Industrial Land Deadlocks

Jammu and Kashmir’s industrial ambitions risk becoming a monument to missed opportunities. For a Union Territory that has aggressively marketed itself as an emerging investment destination – hosting elaborate investor summits, promising land banks, and pledging speedy approvals – the ground reality is painfully different. Industrial growth remains largely stalled, and at the heart of this stagnation lies one stubborn, unresolved crisis: the chronic unavailability of industrial land. The numbers tell a damning story. Of the 46 new industrial estates announced with much fanfare, barely a handful are anywhere near operationalisation. Most remain on paper, hostage to procedural delays, unresolved land disputes, and the absence of executing agencies. Entrepreneurs are held to strict timelines – miss a deadline and lose their allotment. Yet the Government agencies responsible for delivering ready industrial land face no equivalent accountability. This asymmetry is corrosive to investor confidence.
Apart from Samba and Kathua, virtually no other pocket in the Jammu region has been able to provide adequate land for meaningful industrial expansion. These two districts emerged as industrial hubs precisely because land was available and connectivity was better. Even here, overlapping claims by the Revenue and Forest departments surfaced, though they were fortunately resolved before causing irreversible damage. The rest of the Jammu division has not been so lucky. The Panjgrain episode in Nagrota tehsil is a case study in institutional dysfunction. Around 5,000 kanals of land were identified for a major industrial estate. Revenue authorities declared it wasteland suitable for public purposes. The Industries and Commerce Department invested time, resources, and correspondence in moving the proposal forward. Then the Forest Department stepped in, asserting that the same parcel falls under forest jurisdiction and that any diversion requires monitored clearances. Two years on, the matter sits buried in files, with no resolution in sight and no urgency visible from the Government.
What makes this particularly troubling is that Panjgrain is not an isolated case. The same forest red flags have been raised – at different times and with varying degrees of disruption – for the proposed water park near the Tawi Golf Club, the AIIMS establishment, and several other critical infrastructure projects in the region. The pattern is disturbingly consistent: a project is conceived, land is identified, Revenue certifies it, Forest objects, files pile up, and either litigation erupts, or the project is quietly shelved. In practice, there is no reconciliation of land records between the Revenue and Forest Departments. The absence of a unified, ground-truthed land database means that overlapping jurisdictional claims are not an exception – they are a structural inevitability. It is a serious developmental handicap that continuously hampers growth across large swathes of the region. Development ends up concentrated in a few pockets. The rest remain trapped in a bureaucratic limbo where no project moves and no investment lands.

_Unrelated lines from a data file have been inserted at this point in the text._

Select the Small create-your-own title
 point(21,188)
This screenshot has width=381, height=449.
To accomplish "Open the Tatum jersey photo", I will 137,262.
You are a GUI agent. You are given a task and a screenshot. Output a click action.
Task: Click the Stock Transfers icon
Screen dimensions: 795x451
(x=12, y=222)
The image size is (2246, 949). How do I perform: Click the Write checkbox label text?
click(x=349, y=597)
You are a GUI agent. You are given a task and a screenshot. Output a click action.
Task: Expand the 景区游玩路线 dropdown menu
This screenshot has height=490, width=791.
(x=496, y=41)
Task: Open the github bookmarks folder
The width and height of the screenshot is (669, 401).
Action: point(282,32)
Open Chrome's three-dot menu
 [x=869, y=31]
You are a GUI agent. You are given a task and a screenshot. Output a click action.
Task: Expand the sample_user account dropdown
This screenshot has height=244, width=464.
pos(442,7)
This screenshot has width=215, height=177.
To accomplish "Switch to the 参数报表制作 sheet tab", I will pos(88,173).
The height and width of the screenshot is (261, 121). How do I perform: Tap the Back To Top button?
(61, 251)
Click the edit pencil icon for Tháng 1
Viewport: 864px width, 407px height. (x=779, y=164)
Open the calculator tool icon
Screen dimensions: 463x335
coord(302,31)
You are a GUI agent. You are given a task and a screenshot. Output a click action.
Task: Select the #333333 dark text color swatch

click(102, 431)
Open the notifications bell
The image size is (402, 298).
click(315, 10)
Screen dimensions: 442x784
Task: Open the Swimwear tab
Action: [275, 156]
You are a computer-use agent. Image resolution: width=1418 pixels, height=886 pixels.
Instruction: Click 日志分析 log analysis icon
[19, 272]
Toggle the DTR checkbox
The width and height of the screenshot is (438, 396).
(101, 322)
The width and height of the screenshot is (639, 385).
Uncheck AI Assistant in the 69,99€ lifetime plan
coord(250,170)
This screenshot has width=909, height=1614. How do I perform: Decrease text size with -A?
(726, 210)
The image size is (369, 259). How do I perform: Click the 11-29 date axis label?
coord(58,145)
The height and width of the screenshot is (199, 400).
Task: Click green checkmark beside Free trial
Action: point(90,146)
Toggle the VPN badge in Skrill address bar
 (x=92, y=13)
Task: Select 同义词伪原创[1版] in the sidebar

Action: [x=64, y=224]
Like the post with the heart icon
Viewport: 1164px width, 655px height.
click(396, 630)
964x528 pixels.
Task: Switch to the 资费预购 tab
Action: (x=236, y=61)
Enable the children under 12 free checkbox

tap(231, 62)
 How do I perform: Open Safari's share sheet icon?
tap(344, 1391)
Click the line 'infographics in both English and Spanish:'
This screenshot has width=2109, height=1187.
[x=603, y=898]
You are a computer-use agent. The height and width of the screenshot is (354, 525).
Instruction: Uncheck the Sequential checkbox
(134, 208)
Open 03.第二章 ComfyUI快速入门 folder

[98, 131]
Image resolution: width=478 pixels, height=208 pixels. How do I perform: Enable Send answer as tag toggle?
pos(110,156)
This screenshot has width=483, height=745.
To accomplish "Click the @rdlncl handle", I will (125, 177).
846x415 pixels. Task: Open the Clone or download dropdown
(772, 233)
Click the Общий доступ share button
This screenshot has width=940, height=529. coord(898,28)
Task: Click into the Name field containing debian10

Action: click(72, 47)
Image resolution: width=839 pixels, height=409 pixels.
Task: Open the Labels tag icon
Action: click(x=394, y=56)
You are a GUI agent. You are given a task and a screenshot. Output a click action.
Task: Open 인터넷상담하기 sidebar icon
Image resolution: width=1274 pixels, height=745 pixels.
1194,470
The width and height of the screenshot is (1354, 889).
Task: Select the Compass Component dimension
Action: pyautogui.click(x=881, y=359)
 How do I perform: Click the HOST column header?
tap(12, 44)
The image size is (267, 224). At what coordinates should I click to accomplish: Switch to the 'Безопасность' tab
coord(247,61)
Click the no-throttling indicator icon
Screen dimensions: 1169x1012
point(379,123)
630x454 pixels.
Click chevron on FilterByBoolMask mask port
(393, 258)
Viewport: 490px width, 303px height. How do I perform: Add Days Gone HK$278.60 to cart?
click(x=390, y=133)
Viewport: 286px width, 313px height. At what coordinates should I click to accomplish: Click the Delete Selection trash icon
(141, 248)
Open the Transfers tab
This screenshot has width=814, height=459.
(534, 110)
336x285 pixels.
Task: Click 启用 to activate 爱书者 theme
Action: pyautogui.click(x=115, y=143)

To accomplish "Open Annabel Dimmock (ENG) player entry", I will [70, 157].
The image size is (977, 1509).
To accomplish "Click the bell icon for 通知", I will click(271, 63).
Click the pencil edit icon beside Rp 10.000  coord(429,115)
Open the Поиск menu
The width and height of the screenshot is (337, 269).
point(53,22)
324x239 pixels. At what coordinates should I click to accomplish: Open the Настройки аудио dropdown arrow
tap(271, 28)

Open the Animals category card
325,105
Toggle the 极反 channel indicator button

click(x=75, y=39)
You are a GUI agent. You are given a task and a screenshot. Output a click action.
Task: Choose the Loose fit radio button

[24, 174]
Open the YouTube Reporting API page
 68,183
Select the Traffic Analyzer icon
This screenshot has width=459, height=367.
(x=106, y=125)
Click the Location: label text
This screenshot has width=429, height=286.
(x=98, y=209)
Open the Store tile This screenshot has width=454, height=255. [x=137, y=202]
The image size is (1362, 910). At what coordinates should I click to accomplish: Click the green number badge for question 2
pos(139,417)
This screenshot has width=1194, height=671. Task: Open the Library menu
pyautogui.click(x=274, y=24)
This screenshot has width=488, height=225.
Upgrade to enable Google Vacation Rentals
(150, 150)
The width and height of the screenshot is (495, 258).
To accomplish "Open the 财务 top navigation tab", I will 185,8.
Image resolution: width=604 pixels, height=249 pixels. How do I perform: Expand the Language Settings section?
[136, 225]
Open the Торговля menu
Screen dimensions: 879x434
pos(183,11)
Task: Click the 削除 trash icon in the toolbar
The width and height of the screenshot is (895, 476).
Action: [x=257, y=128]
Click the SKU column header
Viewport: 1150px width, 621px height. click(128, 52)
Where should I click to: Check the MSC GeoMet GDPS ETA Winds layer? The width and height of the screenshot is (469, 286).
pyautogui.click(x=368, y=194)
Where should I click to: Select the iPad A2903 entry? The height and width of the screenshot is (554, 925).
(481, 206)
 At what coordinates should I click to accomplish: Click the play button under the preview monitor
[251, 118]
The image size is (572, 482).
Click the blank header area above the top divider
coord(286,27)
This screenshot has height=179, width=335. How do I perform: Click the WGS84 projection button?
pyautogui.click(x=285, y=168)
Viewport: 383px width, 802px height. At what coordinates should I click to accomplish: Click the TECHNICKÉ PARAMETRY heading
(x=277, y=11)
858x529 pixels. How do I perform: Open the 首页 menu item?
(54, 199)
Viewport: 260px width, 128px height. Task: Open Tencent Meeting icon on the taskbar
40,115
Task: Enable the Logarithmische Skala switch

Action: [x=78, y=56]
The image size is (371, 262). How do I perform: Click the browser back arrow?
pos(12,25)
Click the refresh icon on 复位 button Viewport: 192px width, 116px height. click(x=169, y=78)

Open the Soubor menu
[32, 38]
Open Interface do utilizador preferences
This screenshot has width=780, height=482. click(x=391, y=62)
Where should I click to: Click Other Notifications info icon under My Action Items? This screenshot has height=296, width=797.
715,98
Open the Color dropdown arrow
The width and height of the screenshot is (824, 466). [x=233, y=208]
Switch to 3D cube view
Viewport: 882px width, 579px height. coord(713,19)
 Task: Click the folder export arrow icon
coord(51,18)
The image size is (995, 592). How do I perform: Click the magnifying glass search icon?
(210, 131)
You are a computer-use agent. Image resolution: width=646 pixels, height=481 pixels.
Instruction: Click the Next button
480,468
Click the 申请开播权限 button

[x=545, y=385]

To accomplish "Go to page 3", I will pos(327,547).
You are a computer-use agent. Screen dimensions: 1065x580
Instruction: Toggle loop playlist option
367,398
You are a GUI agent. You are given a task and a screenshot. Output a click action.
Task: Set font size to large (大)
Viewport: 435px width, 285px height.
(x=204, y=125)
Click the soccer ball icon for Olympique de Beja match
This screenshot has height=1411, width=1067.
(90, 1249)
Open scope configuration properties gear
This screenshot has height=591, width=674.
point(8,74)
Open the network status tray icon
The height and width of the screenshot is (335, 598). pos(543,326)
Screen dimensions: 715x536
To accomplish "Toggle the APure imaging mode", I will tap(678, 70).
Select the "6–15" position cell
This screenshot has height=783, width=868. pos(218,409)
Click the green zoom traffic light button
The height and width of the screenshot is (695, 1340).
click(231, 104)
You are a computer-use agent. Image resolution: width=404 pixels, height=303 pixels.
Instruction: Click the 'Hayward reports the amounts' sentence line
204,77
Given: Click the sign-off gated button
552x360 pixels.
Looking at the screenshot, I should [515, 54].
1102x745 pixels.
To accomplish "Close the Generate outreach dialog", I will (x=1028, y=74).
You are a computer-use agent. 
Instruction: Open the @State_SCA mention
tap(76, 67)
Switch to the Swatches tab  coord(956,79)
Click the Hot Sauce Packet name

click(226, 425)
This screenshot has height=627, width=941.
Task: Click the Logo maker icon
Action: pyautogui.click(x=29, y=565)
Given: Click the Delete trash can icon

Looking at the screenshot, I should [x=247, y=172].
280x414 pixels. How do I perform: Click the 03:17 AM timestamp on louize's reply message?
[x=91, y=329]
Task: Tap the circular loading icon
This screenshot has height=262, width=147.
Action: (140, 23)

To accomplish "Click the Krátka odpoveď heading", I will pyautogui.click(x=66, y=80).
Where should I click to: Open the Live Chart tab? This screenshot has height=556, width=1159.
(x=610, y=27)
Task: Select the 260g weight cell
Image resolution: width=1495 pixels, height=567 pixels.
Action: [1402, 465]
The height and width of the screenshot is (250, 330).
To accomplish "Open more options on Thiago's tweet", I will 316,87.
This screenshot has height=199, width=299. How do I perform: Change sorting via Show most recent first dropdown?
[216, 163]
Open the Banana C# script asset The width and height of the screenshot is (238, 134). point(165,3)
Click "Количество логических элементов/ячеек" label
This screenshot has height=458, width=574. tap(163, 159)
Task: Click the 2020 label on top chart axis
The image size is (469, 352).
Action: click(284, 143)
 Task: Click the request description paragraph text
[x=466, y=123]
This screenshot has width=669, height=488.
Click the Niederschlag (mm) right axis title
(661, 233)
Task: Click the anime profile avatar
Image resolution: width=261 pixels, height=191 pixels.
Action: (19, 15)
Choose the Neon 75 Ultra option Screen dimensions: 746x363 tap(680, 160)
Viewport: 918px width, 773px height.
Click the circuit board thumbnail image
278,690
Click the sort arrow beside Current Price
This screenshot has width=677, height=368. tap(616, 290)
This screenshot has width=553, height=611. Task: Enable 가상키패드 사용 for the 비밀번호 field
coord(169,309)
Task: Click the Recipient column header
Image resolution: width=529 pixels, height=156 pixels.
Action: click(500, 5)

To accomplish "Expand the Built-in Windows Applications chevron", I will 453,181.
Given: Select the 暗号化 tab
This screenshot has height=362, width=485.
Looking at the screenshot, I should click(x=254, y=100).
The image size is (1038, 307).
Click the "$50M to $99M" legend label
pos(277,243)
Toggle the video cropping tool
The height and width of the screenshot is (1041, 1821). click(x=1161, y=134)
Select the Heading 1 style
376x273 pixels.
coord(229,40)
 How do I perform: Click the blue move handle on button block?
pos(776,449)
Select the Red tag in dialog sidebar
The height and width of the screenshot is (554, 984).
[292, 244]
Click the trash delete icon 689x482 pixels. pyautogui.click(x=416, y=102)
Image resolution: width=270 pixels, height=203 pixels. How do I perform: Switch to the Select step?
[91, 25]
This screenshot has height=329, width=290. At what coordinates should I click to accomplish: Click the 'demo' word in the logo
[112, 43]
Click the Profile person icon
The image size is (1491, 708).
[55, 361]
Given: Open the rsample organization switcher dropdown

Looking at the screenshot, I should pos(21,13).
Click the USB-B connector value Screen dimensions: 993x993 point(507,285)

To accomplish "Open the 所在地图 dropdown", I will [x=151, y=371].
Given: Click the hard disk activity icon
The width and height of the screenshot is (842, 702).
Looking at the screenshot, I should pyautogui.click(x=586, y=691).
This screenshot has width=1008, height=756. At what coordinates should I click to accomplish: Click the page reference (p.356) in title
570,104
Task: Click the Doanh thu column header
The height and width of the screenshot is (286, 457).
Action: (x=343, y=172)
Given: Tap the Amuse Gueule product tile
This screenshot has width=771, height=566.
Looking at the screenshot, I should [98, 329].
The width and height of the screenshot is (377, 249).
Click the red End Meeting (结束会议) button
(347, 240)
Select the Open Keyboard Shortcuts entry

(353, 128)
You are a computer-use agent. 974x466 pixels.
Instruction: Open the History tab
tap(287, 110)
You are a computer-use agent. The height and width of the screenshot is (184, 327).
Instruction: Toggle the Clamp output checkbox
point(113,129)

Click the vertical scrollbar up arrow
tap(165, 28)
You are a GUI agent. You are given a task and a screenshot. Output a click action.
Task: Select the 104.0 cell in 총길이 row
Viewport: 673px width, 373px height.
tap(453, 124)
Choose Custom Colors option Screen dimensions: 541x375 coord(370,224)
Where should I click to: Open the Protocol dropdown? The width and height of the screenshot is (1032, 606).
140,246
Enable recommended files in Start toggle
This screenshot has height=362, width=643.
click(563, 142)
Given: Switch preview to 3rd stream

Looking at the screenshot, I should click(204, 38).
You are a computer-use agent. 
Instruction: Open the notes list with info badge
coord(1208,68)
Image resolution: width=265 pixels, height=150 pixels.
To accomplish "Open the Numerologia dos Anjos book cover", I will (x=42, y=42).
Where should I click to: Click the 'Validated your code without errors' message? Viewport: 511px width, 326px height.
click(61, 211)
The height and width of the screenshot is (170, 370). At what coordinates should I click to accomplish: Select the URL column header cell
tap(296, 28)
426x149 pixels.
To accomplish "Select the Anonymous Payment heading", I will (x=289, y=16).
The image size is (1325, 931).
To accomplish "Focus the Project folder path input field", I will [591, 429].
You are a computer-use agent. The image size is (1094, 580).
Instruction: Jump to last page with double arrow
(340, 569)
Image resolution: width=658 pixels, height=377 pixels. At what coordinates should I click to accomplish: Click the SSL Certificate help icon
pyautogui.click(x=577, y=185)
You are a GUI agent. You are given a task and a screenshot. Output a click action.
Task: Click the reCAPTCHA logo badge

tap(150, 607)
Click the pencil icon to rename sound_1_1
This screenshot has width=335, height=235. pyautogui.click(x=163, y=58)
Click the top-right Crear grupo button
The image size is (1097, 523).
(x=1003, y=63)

The non-extension of J&K’s special industrial policy, which had generated genuine investor enthusiasm, further exacerbates the situation. Without policy continuity, without ready land parcels, and without credible timelines, the Industries Department has little to offer prospective investors – particularly those looking at the Jammu-to-Lakhanpur corridor, which logistically makes the most sense for large-scale industry. Efforts to encourage private land pooling for industrial estate development have evoked minimal response, as landowners remain wary and the regulatory framework offers insufficient incentives.
The solution is neither complicated nor unprecedented. In the cases of Balol and Bhagthali Industrial Estates, the government resolved similar deadlocks through timely intervention – approving delineation or de-notification of contested land in favour of industrial development. The Panjgrain impasse calls for exactly this kind of decisive political will. Waiting for administrative clarity that never comes is not a strategy; it is abdication. Two years of silence from the Government on a matter of this economic consequence sends a contradictory and deeply damaging signal to the investment community. J&K cannot simultaneously promise investors a seamless ecosystem while allowing critical industrial land proposals to gather dust in official files. Industrial zones are not created by policy documents alone – they require political push, administrative coordination, and a demonstrated commitment to resolving bottlenecks. In the absence of all three, J&K’s industrial revolution will remain exactly what it currently is – an aspiration on paper and a missed opportunity in practice.